## Material to process
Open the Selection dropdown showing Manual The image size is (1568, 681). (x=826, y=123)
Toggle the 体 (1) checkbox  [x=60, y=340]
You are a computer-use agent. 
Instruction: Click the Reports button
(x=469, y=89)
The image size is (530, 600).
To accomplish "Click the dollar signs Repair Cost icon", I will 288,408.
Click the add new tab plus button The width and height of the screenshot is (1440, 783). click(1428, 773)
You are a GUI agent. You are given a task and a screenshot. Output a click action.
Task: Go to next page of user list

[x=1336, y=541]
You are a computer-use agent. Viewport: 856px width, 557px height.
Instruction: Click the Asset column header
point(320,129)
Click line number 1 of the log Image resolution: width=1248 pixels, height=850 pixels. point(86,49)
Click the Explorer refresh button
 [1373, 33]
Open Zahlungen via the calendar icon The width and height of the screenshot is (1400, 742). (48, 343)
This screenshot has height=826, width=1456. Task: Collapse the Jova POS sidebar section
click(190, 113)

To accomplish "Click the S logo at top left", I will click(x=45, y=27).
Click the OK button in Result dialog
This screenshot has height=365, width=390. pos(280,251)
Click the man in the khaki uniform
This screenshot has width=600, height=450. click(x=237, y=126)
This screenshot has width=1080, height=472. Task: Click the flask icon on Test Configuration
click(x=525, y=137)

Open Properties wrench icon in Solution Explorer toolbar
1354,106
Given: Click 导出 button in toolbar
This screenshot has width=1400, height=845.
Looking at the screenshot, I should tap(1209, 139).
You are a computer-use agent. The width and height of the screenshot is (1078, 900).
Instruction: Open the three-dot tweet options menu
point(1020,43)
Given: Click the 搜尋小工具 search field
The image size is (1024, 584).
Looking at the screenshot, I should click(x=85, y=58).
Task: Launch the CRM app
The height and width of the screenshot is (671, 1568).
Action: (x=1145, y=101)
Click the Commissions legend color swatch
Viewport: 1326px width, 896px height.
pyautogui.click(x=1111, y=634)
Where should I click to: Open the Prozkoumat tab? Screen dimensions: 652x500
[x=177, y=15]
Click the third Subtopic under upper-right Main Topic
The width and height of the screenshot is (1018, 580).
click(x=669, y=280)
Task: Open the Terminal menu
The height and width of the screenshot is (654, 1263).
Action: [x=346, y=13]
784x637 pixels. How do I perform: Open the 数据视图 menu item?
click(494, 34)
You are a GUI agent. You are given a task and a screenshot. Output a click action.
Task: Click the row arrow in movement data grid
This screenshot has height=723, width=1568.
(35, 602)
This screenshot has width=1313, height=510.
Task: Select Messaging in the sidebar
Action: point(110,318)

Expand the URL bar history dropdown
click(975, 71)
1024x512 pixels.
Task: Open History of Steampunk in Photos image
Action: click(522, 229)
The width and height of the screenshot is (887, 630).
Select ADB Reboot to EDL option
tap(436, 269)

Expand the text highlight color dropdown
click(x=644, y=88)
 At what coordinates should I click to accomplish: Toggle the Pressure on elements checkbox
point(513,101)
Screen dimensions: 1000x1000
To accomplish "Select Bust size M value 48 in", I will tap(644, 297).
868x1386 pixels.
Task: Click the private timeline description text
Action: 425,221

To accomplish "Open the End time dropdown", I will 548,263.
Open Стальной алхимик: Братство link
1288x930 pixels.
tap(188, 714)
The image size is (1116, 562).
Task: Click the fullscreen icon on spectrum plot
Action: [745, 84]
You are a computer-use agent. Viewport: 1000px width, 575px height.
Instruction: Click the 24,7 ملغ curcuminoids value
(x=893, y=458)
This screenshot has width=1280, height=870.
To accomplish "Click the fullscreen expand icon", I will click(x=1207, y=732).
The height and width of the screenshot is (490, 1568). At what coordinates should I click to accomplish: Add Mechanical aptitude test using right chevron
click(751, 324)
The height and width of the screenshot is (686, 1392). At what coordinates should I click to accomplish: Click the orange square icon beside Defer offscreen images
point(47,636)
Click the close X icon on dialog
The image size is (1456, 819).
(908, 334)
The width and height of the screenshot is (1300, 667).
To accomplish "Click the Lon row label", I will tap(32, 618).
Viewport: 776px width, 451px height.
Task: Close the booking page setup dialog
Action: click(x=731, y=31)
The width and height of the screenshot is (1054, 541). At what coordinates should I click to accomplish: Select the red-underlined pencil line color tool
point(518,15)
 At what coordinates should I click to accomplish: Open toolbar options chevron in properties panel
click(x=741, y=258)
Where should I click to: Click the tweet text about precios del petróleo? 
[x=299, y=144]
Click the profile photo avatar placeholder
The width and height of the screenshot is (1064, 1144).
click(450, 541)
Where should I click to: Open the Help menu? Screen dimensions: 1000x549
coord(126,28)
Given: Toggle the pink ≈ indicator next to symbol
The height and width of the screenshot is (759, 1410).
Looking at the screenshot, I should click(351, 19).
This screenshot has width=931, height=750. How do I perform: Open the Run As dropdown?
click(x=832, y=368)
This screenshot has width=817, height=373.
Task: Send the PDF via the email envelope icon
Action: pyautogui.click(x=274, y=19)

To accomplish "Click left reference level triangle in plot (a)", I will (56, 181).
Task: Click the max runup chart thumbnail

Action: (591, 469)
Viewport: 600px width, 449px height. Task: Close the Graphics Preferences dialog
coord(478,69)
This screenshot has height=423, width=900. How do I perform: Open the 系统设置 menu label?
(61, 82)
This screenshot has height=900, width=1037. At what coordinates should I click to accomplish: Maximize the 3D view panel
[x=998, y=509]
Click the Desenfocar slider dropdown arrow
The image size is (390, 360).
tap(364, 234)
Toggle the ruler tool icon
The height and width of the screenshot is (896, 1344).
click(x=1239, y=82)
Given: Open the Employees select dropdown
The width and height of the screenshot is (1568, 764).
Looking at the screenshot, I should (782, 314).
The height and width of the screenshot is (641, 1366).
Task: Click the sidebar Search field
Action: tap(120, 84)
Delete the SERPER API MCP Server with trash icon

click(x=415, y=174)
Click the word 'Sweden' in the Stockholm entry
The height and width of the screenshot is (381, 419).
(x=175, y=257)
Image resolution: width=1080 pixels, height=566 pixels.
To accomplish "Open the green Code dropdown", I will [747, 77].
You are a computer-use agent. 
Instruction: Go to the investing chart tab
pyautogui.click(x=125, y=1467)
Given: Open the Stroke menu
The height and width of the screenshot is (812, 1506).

## The problem
Only the lines above from the one with "Open Zahlungen via" up to and including the one with "Given: Click the 搜尋小工具 search field" should be repeated, exactly as written.

## The answer
Open Zahlungen via the calendar icon The width and height of the screenshot is (1400, 742). (48, 343)
This screenshot has height=826, width=1456. Task: Collapse the Jova POS sidebar section
click(190, 113)

To accomplish "Click the S logo at top left", I will click(x=45, y=27).
Click the OK button in Result dialog
This screenshot has height=365, width=390. pos(280,251)
Click the man in the khaki uniform
This screenshot has width=600, height=450. click(x=237, y=126)
This screenshot has width=1080, height=472. Task: Click the flask icon on Test Configuration
click(x=525, y=137)

Open Properties wrench icon in Solution Explorer toolbar
1354,106
Given: Click 导出 button in toolbar
This screenshot has width=1400, height=845.
Looking at the screenshot, I should tap(1209, 139).
You are a computer-use agent. The width and height of the screenshot is (1078, 900).
Instruction: Open the three-dot tweet options menu
point(1020,43)
Given: Click the 搜尋小工具 search field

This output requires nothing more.